Il y a un petit mystère sur les risottos servis dans les restaurants. Lorsqu’ils sont servis à table 20 minutes après la commande et que l’on sait que la cuisson prend 40 minutes au minimum avec adjonction de bouillon toutes les 90 secondes, il y a forcément une technique cachée. Pré-cuisson ou concours d’un congélateur, il manque une explication.
Mais ce soir-là au Caméléon, bien aimable restaurant de la rue de Chevreuse non loin de la station Vavin et dirigé par Jean-Paul Arabian, le risotto au safran était impeccable, c’est-à-dire goûteux, crémeux et parfumé à souhait. Et à vrai dire, soustraction faite d’une mousse au chocolat poly-stratifiée un peu décevante (parce que trop ambitieuse peut-être), le dîner était réussi, confortant en cela la réputation du Caméléon.
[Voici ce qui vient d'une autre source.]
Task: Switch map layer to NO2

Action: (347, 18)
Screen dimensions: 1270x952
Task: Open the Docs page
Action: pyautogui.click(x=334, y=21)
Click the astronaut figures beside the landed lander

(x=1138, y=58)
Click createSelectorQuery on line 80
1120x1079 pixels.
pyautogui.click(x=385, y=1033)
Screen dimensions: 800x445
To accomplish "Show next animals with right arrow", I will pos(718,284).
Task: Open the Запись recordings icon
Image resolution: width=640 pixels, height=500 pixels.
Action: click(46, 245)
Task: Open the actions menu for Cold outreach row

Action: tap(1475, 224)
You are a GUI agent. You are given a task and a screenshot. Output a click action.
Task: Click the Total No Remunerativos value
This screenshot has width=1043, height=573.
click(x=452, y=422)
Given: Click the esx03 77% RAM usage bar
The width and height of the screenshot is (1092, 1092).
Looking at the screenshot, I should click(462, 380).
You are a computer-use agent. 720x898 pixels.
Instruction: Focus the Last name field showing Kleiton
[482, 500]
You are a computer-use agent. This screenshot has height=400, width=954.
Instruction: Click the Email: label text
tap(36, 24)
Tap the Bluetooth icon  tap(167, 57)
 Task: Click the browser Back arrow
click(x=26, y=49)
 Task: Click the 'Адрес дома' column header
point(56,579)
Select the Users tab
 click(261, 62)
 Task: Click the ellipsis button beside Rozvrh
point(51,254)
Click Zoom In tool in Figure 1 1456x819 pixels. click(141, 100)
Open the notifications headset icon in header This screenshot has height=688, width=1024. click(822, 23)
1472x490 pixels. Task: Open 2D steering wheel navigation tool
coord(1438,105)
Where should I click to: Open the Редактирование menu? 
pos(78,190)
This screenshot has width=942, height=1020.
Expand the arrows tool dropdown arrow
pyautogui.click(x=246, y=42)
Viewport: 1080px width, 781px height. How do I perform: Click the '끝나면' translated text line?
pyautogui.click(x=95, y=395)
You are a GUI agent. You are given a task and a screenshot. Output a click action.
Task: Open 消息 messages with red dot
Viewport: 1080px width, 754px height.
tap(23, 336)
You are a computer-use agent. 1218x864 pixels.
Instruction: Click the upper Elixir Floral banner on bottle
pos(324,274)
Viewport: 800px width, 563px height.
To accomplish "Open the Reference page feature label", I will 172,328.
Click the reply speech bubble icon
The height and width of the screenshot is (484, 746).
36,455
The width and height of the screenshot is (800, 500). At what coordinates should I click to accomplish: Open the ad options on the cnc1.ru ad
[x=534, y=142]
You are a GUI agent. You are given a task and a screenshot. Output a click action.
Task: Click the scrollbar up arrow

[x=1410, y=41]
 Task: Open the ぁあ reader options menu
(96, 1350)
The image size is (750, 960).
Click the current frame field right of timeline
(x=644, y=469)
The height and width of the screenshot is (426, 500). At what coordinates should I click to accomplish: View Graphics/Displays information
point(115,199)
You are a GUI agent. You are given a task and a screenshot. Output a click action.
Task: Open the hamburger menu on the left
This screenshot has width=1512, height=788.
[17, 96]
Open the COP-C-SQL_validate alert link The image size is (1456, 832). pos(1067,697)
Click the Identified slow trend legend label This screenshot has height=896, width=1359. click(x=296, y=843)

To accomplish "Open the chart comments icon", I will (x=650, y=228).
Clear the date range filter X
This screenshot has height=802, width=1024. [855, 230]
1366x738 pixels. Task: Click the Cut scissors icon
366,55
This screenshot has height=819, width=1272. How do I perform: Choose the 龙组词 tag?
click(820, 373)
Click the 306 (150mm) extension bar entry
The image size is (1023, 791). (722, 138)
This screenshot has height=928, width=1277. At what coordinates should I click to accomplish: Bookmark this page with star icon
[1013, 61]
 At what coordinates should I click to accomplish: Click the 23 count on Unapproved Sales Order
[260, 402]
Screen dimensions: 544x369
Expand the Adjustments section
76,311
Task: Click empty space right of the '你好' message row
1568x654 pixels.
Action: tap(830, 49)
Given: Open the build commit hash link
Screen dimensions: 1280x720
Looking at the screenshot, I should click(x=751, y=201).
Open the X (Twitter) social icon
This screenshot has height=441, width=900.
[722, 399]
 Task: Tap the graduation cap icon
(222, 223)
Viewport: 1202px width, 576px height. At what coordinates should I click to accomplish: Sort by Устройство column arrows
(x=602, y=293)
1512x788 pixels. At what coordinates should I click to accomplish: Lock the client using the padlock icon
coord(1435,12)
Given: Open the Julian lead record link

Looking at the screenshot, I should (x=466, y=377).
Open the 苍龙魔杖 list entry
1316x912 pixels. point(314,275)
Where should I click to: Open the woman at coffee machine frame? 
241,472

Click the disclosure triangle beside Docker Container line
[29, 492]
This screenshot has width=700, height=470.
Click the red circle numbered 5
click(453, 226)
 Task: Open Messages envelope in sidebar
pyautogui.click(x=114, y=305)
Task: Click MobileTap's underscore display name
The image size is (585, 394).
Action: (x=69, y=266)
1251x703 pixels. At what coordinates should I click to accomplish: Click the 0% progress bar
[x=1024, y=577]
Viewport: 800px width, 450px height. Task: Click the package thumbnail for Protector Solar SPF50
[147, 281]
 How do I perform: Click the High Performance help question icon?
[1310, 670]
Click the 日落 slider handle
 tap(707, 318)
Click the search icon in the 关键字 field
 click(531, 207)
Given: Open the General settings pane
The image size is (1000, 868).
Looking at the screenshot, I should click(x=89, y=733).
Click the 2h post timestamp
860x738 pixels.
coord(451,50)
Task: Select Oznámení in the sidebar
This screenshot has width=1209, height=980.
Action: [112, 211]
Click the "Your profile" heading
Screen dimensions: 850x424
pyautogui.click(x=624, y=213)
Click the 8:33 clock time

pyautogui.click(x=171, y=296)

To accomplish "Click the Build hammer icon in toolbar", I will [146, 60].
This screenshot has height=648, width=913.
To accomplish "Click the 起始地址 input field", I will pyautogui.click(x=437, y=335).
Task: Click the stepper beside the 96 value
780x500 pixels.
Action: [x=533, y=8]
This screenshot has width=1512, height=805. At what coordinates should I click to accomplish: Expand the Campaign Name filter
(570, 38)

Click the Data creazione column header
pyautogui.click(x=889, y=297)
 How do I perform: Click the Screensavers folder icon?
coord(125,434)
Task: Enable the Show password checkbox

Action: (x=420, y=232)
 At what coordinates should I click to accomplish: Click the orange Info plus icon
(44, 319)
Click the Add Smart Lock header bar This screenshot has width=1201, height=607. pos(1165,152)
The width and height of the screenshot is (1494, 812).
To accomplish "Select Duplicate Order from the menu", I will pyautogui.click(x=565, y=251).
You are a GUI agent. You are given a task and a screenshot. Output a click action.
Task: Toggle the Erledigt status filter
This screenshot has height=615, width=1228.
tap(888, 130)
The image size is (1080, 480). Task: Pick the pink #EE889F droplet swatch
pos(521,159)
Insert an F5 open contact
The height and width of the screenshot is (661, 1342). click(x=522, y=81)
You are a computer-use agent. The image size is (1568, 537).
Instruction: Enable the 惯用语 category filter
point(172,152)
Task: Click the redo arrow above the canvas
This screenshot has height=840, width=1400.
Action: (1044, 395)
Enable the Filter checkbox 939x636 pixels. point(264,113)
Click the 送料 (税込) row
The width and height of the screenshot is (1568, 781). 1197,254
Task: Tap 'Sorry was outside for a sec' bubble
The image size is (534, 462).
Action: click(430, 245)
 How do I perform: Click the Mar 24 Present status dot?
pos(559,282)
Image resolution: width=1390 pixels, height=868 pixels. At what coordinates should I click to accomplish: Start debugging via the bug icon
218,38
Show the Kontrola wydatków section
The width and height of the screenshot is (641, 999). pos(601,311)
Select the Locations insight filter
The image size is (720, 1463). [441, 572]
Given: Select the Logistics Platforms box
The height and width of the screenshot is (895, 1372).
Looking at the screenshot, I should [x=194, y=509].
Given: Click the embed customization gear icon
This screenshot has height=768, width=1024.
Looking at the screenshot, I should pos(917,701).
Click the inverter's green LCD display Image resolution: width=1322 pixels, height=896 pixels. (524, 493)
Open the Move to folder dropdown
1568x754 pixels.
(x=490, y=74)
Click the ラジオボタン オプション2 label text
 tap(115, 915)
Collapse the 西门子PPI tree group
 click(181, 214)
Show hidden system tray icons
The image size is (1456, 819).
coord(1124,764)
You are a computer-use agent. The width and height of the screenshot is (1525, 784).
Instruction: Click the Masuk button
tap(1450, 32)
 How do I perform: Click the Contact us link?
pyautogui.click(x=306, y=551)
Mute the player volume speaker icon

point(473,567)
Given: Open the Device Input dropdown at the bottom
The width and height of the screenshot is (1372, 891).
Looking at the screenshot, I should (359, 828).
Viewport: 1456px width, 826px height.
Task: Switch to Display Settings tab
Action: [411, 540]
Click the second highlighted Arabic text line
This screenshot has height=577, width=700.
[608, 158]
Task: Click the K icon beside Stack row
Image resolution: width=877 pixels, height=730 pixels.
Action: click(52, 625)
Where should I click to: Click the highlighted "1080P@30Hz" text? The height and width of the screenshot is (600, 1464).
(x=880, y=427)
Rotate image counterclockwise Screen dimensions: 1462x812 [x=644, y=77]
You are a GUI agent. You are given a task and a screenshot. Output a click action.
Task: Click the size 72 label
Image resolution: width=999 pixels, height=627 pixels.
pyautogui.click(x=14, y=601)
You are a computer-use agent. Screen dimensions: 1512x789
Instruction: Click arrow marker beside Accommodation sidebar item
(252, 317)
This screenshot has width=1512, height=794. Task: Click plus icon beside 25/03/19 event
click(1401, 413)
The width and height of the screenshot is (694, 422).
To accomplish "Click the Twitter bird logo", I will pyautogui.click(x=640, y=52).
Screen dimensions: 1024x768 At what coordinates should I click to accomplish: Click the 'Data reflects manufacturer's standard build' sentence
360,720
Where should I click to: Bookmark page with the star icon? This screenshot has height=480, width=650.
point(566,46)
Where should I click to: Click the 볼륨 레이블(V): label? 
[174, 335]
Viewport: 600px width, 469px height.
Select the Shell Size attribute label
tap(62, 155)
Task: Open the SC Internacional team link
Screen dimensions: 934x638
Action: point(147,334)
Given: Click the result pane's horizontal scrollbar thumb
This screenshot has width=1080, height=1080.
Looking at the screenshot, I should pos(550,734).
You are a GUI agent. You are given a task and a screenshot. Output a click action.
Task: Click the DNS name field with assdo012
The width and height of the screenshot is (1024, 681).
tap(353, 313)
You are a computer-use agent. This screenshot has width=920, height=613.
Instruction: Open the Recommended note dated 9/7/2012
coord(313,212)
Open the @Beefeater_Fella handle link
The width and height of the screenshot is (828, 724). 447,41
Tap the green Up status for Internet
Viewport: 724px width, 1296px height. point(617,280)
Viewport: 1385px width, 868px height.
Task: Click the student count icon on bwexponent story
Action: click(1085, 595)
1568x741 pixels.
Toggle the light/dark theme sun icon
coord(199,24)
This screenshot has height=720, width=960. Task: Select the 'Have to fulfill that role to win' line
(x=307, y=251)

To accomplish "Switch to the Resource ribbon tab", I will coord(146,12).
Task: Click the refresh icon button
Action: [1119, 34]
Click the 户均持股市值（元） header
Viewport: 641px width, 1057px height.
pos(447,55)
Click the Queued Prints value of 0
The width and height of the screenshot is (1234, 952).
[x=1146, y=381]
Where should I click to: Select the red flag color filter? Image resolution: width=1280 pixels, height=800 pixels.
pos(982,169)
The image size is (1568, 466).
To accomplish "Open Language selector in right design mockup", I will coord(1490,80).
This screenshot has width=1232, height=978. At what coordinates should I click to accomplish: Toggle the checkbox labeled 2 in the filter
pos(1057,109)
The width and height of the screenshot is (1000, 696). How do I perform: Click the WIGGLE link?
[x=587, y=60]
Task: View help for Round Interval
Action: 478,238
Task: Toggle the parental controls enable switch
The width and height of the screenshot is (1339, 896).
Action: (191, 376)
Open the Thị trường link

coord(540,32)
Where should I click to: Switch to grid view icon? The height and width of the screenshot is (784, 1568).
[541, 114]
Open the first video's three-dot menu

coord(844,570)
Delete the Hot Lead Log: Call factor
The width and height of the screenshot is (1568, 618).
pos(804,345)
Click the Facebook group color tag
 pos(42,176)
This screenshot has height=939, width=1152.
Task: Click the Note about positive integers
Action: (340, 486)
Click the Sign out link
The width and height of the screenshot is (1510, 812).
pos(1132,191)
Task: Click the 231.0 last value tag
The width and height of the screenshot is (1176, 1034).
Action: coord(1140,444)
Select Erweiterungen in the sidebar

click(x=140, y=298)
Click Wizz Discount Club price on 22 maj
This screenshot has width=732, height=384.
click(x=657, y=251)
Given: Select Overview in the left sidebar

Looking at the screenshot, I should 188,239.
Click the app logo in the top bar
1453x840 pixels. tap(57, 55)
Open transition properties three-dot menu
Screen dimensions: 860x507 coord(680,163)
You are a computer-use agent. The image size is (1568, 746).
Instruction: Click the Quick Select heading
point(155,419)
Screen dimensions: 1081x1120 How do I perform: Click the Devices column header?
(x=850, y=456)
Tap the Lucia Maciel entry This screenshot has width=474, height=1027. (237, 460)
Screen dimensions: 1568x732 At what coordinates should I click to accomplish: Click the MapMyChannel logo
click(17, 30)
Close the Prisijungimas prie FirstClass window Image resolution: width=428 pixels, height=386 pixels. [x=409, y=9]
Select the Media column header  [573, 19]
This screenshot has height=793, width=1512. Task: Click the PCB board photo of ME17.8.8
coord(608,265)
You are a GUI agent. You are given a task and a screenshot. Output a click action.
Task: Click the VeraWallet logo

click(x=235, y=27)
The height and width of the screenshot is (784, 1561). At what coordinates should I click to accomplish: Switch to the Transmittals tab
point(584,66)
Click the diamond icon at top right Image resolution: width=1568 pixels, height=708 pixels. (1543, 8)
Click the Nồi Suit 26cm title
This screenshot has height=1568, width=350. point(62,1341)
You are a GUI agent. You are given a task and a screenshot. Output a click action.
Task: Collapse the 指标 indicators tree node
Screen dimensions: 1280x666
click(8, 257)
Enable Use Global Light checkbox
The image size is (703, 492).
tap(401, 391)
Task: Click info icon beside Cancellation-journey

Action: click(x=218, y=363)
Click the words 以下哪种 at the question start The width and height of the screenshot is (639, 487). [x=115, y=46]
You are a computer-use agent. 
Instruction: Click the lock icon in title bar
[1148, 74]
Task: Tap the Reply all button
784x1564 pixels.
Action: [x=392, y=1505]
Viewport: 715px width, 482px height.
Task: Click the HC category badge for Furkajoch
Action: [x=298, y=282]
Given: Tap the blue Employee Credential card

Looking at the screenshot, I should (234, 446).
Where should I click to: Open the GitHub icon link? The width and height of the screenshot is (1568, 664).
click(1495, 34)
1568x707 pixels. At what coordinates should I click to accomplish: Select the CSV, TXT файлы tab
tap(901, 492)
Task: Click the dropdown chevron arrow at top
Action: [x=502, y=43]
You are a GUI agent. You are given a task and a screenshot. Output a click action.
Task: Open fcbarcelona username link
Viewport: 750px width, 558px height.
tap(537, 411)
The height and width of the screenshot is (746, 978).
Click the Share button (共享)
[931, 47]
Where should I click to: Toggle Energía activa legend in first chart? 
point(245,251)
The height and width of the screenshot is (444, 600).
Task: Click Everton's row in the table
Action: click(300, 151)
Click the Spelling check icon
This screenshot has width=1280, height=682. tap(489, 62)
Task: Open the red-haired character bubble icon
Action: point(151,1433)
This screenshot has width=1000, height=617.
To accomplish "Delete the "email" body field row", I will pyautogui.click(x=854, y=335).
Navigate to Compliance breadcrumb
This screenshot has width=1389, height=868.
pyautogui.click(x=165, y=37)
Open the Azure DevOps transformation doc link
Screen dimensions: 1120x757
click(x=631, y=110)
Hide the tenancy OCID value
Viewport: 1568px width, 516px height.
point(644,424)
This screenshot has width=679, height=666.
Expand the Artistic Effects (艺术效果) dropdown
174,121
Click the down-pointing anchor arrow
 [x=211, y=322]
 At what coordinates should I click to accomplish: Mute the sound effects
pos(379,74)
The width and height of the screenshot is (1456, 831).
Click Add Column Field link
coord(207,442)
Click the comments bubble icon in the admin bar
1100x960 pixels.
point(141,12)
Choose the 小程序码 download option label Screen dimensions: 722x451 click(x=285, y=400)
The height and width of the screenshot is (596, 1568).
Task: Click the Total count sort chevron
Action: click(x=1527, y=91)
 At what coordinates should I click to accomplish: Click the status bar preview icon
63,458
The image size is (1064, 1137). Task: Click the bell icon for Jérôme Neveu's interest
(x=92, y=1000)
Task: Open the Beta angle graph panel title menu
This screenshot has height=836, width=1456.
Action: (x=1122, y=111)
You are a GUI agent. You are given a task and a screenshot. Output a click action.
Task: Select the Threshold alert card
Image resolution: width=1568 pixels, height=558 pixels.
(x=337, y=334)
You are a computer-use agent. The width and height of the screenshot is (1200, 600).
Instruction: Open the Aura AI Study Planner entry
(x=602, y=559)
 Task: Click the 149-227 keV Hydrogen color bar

La soupe de melon avait un avant-goût de paradis, il n’y avait rien à redire sur la tranche de foie gras de canard, pas plus que sur le cabillaud et encore moins sur le risotto mais on l’a déjà dit. Quant au nougat glacé il a ravi ses commensaux
L’endroit n’est pas précisément donné mais le service, vraiment à la hauteur, sympathique, efficace, non empesé, a facilement fait passer la pilule à 390 euros d’autant que le coup de rhum final réclamé par l’un des convives a été gentiment offert.
Les deux bouteilles de vins ont il est vrai contribué à alourdir l’addition. Nous voulions un blanc et un rouge à même d’accompagner le risotto, un choix toujours délicat. Mais l’aimable serveur nous a conseillé un Chassagne Montrachet (très belle couleur, beau déploiement aromatique dans le palais) dont le prix (89 euros) pourrait correspondre à la note que nous lui aurions donnée : 8,9. Le blanc était un Sancerre avec une belle expression fruitée conforme au standing de ses origines. L’adresse est à ne pas oublier.
Post-scriptum : Le risotto est un sujet culinaire inépuisable. On raconte que le fondateur des Soirées de Paris, Guillaume Apollinaire, avait fouetté sa compagne Marie Laurencin, pour avoir manqué ce plat qu’il ne faut jamais quitter des yeux plus d’une minute.
L’usage du fouet, mot (objet, c’est moins sûr, non?) cher au Guillaume des écrits licencieux nous rappelle à propos combien la cuisine et l’alcôve sont proches. Il faut sans doute être un peu caméléon pour passer sans trouble de l’une à l’autre en un instant.